A Probabilistic Approach to WiFi based Indoor Localisation
The aim of the project is to develop a practical prototype model of a reliable room location awareness system for mobile users in a real public wireless indoor environment. Most existing wireless indoor positioning systems have been developed and validated in small scale environments or manually set-up test environments, where limited numbers of APs are installed, taking account of the geometry and coverage of the area. This leaves an important and practical question as to whether they perform well in large-scale campus wireless environments, with large numbers of APs deployed in an unplanned way.
Localisation in a more complex scenario in which three typical problems arise. Firstly, in a large-scale public wireless environment where hundreds of APs can be sensed leading to a high-dimensional classification problem. Secondly, in terms of practical applications, users may carry different devices for training data collection, heterogeneous devices record different received signal RSS levels, thus device heterogeneity has to be taken into consideration when constructing the cross-device radio map.
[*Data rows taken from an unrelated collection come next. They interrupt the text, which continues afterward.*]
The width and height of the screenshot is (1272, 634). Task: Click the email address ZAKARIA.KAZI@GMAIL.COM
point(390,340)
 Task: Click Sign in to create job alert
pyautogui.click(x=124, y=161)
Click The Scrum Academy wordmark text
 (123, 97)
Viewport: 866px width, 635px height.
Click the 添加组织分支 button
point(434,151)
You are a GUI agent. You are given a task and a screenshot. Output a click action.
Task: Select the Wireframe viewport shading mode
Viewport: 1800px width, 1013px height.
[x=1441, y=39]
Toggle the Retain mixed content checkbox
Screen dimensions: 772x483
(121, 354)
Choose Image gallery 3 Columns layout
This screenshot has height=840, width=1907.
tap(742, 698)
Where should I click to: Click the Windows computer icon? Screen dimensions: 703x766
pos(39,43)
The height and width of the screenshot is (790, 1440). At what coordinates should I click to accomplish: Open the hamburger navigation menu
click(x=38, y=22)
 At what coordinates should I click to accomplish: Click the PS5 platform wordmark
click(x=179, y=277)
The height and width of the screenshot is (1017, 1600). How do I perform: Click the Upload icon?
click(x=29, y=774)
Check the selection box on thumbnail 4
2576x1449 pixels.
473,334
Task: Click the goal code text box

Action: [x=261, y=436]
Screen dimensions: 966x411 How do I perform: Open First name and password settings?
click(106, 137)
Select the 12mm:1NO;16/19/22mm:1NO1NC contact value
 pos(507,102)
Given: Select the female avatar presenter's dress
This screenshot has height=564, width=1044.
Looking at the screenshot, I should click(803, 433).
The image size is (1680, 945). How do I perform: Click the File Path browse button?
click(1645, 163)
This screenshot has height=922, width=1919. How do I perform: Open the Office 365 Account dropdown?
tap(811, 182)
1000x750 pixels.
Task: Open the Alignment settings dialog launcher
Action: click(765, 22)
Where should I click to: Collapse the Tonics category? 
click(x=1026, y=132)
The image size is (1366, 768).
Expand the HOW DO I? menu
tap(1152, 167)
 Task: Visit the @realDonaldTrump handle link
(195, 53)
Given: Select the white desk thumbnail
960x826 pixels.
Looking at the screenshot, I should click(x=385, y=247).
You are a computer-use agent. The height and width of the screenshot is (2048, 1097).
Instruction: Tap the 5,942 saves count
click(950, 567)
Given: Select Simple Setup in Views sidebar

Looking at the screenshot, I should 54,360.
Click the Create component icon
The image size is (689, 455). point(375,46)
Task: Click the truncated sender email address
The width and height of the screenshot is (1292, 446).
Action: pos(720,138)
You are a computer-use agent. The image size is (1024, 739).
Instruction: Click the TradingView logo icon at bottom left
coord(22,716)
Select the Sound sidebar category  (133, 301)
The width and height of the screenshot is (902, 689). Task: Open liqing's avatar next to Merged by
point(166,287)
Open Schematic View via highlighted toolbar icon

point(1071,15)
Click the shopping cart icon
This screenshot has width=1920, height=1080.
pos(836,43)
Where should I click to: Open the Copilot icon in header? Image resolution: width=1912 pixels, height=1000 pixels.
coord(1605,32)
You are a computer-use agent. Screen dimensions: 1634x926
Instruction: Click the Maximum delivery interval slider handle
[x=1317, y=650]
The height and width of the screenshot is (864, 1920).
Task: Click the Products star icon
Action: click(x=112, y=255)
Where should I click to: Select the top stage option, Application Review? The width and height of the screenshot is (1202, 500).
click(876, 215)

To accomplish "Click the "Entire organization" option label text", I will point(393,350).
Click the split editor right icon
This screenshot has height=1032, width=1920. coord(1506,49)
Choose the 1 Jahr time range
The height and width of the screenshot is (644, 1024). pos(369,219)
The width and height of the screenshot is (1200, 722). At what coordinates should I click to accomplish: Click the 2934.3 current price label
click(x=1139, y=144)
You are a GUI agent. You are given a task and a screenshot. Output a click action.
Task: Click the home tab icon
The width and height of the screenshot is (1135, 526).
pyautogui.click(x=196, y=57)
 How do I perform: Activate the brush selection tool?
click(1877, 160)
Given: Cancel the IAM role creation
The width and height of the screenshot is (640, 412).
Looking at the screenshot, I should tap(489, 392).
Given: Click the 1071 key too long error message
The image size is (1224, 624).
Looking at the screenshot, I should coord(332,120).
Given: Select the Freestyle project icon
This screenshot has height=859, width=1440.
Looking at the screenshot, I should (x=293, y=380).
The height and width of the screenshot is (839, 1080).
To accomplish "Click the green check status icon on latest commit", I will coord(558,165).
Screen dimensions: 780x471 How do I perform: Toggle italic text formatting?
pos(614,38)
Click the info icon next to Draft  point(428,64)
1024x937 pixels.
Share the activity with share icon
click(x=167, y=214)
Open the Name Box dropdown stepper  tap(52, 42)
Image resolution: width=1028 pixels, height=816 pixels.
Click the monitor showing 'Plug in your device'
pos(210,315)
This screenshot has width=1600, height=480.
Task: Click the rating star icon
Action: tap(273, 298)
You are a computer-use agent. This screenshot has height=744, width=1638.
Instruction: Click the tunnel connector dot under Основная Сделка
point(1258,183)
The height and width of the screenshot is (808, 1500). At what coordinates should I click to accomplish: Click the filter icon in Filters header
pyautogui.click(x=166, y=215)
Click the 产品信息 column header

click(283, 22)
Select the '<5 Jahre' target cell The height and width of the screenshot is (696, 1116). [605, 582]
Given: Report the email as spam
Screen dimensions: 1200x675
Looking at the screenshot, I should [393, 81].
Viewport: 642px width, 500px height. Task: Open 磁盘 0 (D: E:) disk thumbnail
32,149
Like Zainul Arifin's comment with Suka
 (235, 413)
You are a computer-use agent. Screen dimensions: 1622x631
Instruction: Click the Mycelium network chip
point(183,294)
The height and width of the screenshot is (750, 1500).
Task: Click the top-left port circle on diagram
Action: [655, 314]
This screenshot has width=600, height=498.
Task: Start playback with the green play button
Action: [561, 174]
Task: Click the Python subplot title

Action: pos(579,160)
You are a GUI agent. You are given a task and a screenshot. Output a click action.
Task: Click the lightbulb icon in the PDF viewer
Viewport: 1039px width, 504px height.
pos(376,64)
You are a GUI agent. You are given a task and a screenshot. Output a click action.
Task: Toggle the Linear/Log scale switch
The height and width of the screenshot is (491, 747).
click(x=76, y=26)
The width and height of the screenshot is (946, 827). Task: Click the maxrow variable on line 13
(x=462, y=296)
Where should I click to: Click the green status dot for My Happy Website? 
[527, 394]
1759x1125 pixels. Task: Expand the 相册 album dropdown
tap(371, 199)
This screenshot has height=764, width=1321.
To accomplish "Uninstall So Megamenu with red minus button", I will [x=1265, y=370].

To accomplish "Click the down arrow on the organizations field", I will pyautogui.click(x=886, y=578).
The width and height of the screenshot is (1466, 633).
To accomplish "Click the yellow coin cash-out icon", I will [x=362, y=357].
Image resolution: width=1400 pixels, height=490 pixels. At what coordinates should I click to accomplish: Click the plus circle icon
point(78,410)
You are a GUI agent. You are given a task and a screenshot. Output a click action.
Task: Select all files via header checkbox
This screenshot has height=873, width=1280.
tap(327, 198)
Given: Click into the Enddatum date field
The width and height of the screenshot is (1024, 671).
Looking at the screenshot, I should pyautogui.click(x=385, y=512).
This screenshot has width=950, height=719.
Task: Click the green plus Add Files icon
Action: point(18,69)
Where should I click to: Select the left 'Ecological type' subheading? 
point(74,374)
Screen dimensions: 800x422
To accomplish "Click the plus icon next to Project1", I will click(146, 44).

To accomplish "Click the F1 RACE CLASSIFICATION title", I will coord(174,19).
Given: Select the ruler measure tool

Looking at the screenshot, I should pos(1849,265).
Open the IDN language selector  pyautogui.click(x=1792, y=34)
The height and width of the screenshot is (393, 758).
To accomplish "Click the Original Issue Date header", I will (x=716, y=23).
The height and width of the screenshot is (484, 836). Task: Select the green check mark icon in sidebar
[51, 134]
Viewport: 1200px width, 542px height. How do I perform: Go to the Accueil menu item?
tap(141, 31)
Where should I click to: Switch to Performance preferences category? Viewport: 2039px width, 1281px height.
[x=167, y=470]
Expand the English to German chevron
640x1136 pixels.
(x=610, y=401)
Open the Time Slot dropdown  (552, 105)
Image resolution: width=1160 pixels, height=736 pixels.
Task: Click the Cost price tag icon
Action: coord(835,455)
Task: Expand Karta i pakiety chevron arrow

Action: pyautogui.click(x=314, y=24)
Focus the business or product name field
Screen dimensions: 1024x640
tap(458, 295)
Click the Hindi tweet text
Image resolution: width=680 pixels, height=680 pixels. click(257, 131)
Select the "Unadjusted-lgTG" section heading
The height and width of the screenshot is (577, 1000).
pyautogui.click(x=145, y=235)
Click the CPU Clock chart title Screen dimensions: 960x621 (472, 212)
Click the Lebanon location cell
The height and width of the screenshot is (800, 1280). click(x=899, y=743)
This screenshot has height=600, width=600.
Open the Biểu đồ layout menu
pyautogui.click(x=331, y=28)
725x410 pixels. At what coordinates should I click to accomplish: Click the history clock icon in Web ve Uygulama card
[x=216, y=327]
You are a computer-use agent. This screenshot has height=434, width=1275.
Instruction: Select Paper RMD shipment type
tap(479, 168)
These challenges are exacerbated by differences in the device populations between the survey and online client phases. Thirdly, the RSS samples collected from APs are unstable and interfered by limited coverage range and unstable network communication, APs are not necessarily visible in every scanning cycle leading to missing data issue. The proposed system works properly with an average matching accuracy of 97% in a real-world wireless network, it can also localize a new device new to the environment with an average of 94% accuracy.
The proposed system is designed to handle practical problems such as device heterogeneity, signal reliability and environment complexity. The system can handle data uploaded by diverse devices using a simple linear regression model, which can be widely applied in any existing system that needs implicit user participation or free calibration. It also provides a prototype of the indoor localization system deployed in any potential public spots and localization applications such as guiding customers in a shopping mall or monitoring patients in a hospital. The system can be applied to a wide range of localization applications in a practical indoor environment regardless of the quality of the signals, the number of the APs, the heterogeneous devices, the interference from other channels, the time-varying phenomena or the complexity of the environment.